EXERCISE DESCRIPTION: Output as a JSON list of strings, one per line and skipping blank lines, the records between the line containing "This screenshot has height=1512, width=803." and the line containing "point(438,118)", inclusive.

EXTRACTED MATERIAL:
________________________________________

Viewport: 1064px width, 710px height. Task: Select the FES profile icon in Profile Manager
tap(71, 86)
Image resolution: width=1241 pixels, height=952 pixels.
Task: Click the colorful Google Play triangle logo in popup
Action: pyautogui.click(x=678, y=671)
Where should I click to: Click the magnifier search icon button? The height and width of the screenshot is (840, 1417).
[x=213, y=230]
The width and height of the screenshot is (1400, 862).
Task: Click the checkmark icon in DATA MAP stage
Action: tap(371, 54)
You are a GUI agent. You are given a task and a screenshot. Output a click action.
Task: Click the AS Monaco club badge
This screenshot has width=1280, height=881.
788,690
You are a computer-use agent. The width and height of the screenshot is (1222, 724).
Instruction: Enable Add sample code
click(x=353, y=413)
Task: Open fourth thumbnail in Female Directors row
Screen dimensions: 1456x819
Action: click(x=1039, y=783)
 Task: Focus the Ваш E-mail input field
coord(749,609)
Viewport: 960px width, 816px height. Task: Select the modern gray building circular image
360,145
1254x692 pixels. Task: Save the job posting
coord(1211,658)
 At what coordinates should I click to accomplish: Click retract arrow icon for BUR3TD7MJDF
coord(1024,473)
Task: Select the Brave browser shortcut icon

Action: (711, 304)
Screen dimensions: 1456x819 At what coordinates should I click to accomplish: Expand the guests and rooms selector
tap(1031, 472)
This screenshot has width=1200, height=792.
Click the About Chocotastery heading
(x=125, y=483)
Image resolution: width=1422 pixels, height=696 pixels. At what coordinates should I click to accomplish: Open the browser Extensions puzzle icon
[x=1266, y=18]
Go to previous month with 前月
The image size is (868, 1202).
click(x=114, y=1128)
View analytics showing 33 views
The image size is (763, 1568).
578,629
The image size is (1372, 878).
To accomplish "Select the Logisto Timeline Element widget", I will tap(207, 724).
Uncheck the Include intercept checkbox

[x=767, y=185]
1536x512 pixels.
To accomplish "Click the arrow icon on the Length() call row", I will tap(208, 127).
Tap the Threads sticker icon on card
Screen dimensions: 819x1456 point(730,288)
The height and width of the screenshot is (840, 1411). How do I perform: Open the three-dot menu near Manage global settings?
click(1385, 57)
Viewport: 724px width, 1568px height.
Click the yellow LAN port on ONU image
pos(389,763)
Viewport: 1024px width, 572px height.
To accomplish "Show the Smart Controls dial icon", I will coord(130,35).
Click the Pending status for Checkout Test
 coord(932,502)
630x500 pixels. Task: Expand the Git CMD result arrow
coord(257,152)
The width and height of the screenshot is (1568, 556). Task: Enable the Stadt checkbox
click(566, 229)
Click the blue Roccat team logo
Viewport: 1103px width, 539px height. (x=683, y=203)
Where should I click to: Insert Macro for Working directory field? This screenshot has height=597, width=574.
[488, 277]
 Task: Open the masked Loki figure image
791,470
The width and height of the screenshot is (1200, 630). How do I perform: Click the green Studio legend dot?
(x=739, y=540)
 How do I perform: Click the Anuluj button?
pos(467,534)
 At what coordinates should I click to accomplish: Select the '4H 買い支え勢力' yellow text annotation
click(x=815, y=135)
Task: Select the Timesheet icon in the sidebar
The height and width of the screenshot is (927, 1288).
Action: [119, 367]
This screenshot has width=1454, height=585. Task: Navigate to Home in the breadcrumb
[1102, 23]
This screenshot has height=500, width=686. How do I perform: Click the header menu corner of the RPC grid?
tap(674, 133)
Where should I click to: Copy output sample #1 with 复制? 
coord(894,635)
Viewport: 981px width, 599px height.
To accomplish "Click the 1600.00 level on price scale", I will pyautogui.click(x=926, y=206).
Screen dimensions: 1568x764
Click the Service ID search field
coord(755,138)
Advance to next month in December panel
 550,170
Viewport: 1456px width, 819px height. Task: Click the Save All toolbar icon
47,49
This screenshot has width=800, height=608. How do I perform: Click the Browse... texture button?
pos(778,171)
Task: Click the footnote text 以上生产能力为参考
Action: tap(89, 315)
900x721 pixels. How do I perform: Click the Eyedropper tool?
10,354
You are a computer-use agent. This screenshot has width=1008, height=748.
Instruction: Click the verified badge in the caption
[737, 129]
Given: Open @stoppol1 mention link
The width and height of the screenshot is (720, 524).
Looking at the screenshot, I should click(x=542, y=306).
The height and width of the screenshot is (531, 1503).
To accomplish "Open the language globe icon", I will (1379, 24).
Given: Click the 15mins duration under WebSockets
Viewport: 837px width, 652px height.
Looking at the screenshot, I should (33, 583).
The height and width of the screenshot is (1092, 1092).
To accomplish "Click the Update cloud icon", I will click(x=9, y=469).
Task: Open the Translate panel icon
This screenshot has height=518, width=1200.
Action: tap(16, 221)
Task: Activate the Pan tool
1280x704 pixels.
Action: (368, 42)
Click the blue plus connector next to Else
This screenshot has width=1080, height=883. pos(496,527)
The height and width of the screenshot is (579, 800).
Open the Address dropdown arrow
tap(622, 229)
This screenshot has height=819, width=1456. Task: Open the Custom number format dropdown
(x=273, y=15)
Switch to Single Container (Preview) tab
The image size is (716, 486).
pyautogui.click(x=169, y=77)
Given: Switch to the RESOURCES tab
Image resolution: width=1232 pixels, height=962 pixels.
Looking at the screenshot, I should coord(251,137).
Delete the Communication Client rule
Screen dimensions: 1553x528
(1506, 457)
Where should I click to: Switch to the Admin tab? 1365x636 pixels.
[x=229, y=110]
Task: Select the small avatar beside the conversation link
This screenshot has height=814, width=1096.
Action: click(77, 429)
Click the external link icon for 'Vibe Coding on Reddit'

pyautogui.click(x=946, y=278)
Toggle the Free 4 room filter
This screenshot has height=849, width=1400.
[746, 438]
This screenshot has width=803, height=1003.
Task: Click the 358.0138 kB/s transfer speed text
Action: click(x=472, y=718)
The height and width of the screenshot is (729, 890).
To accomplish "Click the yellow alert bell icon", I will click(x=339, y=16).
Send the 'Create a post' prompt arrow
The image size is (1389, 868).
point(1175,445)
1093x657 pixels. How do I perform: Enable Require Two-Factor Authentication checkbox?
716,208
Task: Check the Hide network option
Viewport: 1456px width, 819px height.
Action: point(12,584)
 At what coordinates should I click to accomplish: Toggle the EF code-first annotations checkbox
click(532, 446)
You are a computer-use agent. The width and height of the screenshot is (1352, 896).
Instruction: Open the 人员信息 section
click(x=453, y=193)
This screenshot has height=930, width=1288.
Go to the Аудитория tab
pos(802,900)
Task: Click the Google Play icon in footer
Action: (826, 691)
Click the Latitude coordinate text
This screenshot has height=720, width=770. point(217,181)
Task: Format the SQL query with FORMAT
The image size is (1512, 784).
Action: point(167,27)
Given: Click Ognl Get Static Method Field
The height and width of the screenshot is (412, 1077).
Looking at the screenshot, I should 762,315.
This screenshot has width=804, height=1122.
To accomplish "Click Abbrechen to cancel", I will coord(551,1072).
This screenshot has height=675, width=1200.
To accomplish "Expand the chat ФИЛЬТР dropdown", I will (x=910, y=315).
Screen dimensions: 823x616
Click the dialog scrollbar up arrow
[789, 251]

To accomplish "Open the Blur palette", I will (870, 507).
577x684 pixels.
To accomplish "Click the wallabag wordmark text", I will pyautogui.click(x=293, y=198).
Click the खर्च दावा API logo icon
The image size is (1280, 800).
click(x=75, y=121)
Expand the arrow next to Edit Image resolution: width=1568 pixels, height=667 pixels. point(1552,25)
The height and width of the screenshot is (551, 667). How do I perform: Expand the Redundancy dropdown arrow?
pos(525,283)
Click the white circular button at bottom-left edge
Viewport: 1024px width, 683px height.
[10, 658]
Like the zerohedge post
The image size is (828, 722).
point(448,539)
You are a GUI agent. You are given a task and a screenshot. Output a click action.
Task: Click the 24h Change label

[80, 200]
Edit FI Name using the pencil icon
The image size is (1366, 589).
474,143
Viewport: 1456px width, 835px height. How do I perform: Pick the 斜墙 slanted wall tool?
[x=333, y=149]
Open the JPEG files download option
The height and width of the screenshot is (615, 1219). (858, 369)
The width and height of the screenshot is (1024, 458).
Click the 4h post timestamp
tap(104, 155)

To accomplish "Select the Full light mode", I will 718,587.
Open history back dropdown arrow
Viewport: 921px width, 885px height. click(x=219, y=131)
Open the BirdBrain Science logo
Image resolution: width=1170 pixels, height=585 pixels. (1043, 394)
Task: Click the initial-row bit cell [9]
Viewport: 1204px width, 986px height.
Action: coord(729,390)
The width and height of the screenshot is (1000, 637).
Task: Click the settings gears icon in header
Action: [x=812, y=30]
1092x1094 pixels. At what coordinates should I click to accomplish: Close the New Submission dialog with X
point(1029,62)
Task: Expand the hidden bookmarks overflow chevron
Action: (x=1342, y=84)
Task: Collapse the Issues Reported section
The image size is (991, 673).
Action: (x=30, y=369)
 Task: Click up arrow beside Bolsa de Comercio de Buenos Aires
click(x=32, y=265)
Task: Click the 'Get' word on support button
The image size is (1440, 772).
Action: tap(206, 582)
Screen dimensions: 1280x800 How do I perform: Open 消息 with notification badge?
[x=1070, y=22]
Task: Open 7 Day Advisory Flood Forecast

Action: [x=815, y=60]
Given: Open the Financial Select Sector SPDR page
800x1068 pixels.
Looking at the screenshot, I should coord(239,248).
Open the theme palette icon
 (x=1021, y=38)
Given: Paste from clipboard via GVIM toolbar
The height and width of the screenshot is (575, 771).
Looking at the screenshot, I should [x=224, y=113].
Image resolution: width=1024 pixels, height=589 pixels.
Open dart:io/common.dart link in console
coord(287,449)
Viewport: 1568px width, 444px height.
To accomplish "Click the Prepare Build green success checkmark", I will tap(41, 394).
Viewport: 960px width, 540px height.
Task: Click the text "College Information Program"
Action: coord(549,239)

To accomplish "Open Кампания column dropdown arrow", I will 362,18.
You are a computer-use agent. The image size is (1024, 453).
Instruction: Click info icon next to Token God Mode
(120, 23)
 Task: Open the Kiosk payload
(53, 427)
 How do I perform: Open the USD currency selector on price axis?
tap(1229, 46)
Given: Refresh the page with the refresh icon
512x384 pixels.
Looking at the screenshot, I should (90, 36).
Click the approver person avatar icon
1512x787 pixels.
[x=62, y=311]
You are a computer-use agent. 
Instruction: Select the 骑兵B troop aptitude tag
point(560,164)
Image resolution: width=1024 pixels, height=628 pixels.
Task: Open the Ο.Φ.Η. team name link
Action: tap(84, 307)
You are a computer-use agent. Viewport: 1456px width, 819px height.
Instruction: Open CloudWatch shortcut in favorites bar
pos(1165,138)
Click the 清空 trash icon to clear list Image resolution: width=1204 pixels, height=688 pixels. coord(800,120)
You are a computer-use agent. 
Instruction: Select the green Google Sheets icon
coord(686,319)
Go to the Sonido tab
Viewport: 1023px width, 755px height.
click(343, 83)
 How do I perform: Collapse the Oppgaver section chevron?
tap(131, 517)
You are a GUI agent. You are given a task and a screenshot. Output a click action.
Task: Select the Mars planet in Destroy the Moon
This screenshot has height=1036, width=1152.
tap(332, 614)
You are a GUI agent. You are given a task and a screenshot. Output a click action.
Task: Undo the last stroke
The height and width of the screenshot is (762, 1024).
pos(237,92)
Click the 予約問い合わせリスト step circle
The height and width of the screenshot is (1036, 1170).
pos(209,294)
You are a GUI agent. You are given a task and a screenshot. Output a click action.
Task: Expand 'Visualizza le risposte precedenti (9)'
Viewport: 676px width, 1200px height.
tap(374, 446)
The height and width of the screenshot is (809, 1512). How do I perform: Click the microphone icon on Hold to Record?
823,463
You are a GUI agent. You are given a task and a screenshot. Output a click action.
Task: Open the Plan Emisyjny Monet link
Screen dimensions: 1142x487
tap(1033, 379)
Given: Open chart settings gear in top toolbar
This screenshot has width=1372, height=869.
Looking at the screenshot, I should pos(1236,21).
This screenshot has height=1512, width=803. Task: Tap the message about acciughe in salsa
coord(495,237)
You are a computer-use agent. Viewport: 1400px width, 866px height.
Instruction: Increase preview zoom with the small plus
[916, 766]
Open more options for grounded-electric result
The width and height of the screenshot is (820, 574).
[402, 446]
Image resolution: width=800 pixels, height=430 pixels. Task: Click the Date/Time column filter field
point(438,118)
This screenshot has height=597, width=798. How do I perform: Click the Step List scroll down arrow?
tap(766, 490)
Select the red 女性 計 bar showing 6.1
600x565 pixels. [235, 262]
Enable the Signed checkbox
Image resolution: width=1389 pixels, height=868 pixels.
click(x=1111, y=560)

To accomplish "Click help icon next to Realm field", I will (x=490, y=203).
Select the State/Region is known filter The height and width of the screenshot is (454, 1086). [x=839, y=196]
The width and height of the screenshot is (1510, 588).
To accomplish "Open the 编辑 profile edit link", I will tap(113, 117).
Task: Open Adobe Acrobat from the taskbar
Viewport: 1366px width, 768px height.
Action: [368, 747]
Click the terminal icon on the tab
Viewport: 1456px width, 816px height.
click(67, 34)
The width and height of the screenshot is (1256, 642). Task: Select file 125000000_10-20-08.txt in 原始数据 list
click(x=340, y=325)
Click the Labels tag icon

________________________________________

RESPONSE BELOW:
[
  "This screenshot has height=1512, width=803. Task: Tap the message about acciughe in salsa",
  "coord(495,237)",
  "You are a computer-use agent. Viewport: 1400px width, 866px height.",
  "Instruction: Increase preview zoom with the small plus",
  "[916, 766]",
  "Open more options for grounded-electric result",
  "The width and height of the screenshot is (820, 574).",
  "[402, 446]",
  "Image resolution: width=800 pixels, height=430 pixels. Task: Click the Date/Time column filter field",
  "point(438,118)"
]